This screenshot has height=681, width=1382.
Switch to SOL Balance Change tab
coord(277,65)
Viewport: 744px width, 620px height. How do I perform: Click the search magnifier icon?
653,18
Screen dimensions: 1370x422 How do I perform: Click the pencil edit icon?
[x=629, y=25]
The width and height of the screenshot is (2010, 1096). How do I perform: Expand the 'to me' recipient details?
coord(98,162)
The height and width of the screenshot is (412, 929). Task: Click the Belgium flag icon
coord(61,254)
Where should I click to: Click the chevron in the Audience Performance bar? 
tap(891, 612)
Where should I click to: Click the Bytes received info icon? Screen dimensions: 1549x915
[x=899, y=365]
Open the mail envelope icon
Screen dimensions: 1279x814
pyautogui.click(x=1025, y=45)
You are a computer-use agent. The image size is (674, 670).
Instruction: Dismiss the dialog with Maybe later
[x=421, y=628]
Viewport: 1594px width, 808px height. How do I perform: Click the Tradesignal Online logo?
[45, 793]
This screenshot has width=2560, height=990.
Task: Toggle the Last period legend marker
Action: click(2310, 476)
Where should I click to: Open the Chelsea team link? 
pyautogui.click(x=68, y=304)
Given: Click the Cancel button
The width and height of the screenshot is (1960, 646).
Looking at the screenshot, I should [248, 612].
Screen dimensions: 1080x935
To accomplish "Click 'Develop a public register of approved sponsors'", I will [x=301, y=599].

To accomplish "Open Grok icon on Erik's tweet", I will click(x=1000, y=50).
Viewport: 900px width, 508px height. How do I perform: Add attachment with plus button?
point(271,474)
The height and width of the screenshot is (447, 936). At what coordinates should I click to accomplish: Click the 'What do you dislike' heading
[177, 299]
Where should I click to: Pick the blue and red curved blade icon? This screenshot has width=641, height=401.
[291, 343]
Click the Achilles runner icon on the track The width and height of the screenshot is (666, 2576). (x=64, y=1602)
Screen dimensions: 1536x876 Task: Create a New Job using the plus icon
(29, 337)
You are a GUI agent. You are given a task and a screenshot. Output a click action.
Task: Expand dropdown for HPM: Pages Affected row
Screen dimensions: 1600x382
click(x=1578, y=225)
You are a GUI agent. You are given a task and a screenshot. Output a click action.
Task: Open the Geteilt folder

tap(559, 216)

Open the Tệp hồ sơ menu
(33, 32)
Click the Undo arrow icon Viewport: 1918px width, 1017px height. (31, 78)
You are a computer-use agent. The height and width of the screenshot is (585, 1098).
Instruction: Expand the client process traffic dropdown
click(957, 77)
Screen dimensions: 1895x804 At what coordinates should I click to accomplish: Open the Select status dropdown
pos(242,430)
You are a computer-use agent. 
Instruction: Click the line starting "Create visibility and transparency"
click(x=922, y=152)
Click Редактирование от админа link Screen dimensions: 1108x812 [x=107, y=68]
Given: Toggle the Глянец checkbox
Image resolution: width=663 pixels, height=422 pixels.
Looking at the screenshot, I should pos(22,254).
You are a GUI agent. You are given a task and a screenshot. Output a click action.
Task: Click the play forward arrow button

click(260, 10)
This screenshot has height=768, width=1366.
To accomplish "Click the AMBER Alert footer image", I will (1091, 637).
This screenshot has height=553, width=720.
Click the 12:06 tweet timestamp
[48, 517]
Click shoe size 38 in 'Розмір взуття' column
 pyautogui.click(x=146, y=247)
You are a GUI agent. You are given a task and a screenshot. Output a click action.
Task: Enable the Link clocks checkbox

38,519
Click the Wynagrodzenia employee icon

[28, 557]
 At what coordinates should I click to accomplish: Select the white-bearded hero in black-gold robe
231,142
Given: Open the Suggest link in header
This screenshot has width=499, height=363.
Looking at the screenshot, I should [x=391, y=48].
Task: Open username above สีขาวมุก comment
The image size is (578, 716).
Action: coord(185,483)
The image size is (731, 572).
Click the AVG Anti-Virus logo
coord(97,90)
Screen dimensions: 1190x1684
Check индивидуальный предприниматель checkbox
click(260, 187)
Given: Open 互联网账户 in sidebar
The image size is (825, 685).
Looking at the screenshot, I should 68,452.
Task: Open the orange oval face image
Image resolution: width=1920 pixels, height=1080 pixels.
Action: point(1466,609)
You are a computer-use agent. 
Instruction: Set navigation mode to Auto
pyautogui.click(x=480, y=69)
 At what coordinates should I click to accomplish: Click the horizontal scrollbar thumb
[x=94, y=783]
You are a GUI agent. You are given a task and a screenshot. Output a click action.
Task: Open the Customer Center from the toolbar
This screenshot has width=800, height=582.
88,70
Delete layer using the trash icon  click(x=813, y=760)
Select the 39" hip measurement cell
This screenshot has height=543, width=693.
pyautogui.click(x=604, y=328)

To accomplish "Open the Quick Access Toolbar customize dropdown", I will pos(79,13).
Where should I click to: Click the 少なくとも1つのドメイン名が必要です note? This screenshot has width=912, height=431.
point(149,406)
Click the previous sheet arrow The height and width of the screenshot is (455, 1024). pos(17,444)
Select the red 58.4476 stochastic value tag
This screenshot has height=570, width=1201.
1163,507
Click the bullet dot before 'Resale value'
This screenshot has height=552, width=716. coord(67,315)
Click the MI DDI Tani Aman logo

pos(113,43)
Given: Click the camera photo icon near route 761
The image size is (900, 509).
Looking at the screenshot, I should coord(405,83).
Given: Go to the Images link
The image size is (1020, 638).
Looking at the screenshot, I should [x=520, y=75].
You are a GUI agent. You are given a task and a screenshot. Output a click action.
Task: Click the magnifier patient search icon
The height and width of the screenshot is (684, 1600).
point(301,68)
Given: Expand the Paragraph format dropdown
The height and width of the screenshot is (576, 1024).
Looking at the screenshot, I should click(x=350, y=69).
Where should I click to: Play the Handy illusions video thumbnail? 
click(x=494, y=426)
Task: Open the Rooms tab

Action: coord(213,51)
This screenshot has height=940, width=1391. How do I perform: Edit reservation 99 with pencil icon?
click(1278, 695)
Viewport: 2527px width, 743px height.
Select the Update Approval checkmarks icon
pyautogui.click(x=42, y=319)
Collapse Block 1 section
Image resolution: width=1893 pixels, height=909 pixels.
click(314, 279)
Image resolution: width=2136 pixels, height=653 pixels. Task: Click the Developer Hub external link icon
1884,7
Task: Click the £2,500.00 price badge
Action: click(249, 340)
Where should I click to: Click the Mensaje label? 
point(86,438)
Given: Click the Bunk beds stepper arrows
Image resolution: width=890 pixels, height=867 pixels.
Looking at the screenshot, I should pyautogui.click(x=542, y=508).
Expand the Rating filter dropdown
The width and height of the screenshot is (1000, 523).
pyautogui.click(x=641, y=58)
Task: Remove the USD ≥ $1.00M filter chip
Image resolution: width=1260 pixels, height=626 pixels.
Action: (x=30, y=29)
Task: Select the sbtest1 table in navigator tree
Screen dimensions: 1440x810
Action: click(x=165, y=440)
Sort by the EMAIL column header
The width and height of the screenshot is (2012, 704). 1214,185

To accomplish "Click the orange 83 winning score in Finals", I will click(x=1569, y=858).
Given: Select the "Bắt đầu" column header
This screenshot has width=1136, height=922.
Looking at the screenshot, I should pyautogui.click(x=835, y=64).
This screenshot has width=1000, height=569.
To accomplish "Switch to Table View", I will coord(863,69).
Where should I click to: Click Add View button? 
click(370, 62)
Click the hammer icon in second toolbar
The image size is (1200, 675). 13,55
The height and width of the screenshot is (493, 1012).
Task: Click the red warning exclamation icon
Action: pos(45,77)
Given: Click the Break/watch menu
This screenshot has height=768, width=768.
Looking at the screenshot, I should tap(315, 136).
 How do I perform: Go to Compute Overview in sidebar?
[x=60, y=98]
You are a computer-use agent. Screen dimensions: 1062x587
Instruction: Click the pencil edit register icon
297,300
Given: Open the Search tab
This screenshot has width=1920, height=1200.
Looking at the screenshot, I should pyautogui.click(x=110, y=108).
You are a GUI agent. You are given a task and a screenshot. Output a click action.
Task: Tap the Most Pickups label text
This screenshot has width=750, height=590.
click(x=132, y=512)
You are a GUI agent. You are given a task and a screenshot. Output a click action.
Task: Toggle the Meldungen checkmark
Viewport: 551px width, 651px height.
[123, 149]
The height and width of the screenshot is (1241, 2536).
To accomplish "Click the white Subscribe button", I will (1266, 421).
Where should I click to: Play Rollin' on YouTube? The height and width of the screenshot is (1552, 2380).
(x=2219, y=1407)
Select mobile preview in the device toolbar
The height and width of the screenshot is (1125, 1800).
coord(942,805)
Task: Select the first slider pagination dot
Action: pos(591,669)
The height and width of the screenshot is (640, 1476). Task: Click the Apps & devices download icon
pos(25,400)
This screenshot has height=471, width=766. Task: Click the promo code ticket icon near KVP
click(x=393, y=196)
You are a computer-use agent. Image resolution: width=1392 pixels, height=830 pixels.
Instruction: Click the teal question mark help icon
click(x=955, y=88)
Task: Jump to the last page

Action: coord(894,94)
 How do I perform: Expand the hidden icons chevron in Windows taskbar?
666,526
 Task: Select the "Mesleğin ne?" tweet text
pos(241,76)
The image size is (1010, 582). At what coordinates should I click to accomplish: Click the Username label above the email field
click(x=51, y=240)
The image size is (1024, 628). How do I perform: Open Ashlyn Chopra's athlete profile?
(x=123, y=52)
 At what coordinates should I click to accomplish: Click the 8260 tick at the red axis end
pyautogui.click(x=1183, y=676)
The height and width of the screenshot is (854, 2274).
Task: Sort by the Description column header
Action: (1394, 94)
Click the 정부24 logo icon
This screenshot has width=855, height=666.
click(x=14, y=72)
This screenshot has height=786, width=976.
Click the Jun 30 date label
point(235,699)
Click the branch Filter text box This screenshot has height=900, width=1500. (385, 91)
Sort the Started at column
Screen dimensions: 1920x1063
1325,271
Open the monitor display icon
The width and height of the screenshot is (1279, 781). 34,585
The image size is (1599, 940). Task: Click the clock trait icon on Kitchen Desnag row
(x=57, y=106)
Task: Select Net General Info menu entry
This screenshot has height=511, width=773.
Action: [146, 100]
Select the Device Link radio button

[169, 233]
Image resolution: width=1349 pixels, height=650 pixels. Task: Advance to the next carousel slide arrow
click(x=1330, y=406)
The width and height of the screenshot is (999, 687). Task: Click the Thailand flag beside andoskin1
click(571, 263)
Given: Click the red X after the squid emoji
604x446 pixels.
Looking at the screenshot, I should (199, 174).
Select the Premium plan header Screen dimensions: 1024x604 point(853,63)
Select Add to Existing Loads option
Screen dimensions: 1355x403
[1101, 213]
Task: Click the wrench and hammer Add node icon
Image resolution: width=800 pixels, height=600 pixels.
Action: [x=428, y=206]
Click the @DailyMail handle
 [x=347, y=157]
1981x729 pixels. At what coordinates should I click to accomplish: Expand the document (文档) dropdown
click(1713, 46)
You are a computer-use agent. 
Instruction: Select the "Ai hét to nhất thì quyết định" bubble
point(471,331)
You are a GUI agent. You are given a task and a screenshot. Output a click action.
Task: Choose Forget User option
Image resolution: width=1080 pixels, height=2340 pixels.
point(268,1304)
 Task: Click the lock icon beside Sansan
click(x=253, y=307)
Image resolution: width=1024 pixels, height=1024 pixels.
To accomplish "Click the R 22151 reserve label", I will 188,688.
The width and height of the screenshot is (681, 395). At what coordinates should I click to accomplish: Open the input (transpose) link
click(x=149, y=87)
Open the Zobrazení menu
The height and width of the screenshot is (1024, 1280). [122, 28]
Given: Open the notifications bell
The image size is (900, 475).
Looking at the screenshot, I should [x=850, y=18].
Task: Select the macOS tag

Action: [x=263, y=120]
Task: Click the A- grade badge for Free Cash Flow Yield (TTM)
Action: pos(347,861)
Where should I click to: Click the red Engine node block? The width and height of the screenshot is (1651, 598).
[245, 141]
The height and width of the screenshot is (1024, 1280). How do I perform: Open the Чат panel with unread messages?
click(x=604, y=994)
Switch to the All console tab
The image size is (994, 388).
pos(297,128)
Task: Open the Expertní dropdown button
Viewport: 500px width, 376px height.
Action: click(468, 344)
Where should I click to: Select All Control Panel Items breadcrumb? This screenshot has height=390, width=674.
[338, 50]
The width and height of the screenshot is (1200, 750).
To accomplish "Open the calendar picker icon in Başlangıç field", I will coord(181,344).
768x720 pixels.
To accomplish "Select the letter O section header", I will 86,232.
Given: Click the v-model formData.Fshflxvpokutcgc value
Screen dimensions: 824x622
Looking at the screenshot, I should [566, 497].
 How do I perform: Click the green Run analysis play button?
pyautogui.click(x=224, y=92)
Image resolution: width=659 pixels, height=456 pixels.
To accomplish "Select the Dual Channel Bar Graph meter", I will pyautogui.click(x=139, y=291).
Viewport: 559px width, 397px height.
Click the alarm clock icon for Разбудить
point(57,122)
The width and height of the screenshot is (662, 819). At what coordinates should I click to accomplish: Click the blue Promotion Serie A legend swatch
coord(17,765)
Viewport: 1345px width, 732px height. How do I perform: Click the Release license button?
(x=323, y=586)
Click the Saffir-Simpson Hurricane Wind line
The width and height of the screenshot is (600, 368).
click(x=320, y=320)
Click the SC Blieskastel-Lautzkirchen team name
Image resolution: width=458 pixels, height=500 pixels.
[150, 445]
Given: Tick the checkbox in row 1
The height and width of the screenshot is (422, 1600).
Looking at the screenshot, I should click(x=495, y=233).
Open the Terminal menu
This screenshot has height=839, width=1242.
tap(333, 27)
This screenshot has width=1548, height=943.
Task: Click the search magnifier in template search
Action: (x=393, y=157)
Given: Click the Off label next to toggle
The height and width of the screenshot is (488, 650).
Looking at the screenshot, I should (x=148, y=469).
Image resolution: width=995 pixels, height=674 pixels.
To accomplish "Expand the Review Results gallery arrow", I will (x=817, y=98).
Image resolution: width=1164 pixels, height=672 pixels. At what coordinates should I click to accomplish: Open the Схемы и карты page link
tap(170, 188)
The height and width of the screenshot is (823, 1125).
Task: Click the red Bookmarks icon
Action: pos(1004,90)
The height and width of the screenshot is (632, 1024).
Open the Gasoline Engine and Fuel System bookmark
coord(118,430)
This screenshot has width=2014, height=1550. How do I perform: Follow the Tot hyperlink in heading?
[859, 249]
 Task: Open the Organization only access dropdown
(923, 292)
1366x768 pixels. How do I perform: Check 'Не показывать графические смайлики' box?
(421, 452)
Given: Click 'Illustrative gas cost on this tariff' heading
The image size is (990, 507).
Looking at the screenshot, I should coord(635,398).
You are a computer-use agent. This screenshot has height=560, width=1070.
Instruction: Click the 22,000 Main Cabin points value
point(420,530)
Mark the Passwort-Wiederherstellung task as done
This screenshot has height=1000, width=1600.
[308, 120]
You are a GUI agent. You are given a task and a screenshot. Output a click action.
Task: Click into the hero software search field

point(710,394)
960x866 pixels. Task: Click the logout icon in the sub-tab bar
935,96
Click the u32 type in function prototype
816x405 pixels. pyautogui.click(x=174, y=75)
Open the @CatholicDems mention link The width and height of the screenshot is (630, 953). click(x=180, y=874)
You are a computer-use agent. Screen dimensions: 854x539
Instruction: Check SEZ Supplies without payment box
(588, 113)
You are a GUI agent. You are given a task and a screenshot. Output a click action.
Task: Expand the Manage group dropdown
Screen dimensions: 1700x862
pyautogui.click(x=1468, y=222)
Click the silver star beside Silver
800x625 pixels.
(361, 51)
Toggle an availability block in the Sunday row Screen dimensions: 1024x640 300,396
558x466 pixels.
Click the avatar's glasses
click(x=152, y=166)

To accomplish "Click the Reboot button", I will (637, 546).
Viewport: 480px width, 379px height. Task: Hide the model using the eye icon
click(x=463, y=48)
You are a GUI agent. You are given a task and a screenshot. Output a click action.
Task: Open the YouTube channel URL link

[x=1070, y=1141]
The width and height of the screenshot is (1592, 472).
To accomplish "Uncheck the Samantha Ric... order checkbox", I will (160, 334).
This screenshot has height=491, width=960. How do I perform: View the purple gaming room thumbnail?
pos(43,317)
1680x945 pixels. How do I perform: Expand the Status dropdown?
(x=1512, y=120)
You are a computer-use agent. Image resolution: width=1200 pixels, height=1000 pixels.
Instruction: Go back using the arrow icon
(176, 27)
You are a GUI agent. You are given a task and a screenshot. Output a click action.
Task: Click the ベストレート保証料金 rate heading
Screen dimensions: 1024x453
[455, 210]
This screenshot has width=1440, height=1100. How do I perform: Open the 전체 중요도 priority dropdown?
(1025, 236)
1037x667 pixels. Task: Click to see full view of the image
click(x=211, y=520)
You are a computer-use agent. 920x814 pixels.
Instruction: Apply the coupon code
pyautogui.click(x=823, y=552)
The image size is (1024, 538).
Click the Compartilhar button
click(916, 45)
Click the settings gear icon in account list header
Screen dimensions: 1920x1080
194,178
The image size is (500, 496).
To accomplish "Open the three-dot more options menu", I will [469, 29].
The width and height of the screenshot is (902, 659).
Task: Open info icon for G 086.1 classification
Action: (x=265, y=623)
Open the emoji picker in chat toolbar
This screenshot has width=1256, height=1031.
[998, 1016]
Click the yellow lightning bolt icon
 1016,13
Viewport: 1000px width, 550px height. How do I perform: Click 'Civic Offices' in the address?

----

- Task item: Filter the records for the string "computer" and copy every line that holds it.

- Finished exercise:
You are a computer-use agent. The image size is (674, 670).
You are a computer-use agent. The height and width of the screenshot is (585, 1098).
You are a computer-use agent. 
You are a computer-use agent. 
You are a computer-use agent. Screen dimensions: 1062x587
You are a computer-use agent. Image resolution: width=1392 pixels, height=830 pixels.
You are a computer-use agent. 
You are a computer-use agent. This screenshot has height=560, width=1070.
You are a computer-use agent. Screen dimensions: 854x539
You are a computer-use agent. Image resolution: width=1200 pixels, height=1000 pixels.
You are a computer-use agent. 920x814 pixels.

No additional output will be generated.